» **REQUIRED ACTION**
Among the entries below, one stretch runs from the line that contains "Instruction: Collapse the 设计1 root tree node" through the line that contains "You are a computer-use agent. The height". Repeat that stretch exactly, ends included, and only that.
+++ DATASET ENTRIES
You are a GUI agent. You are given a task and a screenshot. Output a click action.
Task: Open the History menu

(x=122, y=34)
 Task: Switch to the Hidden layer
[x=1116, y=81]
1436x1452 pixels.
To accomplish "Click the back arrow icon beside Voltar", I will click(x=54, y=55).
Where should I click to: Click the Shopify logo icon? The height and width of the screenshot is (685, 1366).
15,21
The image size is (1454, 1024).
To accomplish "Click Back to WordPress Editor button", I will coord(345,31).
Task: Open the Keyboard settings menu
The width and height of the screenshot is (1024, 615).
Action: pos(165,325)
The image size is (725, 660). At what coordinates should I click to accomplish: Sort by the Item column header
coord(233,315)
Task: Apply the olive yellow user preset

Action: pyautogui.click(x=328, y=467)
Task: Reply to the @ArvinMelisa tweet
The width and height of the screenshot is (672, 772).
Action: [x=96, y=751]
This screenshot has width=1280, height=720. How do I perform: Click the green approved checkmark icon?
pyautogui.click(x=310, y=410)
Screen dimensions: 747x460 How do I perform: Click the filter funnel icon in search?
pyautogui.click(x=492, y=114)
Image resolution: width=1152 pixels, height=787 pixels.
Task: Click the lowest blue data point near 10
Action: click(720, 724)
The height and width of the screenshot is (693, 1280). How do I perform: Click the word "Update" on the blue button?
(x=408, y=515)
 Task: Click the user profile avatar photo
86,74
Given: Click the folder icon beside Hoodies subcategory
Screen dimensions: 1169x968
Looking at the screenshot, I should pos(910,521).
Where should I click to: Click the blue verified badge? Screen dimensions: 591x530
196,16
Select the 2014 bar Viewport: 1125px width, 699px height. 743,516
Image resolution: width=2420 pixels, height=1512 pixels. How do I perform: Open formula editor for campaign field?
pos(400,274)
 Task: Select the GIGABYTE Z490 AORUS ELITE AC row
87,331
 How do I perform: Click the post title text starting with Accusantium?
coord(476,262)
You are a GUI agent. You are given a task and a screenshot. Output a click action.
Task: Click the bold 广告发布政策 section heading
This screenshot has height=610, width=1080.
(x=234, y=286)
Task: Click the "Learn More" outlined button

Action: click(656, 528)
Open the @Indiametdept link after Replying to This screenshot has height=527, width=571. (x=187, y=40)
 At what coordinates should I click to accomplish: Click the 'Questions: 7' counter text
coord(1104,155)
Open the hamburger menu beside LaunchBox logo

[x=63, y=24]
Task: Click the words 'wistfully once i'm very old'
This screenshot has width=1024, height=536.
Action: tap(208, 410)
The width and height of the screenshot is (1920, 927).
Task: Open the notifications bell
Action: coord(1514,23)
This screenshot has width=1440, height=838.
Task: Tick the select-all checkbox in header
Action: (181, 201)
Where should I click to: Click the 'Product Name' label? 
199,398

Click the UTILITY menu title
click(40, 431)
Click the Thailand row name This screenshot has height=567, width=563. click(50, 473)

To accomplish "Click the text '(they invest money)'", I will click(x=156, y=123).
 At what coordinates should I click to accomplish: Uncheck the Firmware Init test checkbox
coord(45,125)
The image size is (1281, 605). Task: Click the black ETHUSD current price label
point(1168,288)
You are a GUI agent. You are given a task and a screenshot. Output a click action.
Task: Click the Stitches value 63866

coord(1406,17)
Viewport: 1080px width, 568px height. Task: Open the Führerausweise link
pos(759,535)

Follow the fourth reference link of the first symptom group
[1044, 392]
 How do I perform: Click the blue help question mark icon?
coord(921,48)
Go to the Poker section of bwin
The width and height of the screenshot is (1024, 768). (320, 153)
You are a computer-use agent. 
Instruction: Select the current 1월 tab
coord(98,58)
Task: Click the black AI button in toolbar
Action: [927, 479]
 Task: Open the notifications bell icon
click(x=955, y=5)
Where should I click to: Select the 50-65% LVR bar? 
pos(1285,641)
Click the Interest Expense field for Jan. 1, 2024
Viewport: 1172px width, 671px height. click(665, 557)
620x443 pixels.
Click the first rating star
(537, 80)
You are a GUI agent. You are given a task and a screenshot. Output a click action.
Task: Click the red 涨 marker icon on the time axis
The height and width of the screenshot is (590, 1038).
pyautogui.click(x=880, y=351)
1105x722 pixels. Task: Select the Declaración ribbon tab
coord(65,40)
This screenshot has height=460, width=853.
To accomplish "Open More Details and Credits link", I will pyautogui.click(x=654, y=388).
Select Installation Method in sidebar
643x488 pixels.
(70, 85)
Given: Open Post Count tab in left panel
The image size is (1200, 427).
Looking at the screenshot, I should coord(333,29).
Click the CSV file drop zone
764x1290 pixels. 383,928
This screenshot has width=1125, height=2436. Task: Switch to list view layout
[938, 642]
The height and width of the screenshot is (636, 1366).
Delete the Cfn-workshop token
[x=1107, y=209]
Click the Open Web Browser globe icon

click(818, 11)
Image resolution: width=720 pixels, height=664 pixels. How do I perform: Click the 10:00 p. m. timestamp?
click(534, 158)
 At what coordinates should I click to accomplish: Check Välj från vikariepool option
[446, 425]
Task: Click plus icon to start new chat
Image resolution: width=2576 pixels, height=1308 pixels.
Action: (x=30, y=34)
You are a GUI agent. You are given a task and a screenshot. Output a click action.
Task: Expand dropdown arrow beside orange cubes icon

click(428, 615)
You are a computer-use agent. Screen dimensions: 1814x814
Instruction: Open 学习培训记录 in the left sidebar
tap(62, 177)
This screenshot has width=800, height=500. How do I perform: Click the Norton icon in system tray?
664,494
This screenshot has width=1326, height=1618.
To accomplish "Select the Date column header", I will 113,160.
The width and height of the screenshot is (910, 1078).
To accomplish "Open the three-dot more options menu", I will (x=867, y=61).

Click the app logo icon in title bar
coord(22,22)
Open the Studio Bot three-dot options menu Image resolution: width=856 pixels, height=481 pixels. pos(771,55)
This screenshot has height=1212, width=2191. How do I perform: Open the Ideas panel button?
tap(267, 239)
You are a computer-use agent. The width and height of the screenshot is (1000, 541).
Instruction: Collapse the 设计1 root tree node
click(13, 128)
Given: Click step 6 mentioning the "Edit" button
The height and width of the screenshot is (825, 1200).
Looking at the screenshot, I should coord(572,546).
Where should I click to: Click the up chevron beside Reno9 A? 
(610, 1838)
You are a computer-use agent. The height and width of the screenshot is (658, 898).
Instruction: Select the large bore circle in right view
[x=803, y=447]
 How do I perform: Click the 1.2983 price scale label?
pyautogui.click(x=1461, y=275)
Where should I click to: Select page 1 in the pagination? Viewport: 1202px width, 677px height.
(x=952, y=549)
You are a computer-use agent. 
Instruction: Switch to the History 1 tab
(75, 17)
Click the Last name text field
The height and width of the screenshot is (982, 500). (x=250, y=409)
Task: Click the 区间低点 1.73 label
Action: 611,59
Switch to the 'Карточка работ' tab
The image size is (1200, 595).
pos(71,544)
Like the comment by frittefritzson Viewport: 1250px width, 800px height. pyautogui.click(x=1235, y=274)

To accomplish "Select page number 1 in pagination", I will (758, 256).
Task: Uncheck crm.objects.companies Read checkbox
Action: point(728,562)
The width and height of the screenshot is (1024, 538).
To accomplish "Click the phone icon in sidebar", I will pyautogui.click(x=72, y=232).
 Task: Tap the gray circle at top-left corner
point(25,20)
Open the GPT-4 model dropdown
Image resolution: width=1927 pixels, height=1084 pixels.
++++++
» **RESPONSE**
Instruction: Collapse the 设计1 root tree node
click(13, 128)
Given: Click step 6 mentioning the "Edit" button
The height and width of the screenshot is (825, 1200).
Looking at the screenshot, I should coord(572,546).
Where should I click to: Click the up chevron beside Reno9 A? 
(610, 1838)
You are a computer-use agent. The height and width of the screenshot is (658, 898).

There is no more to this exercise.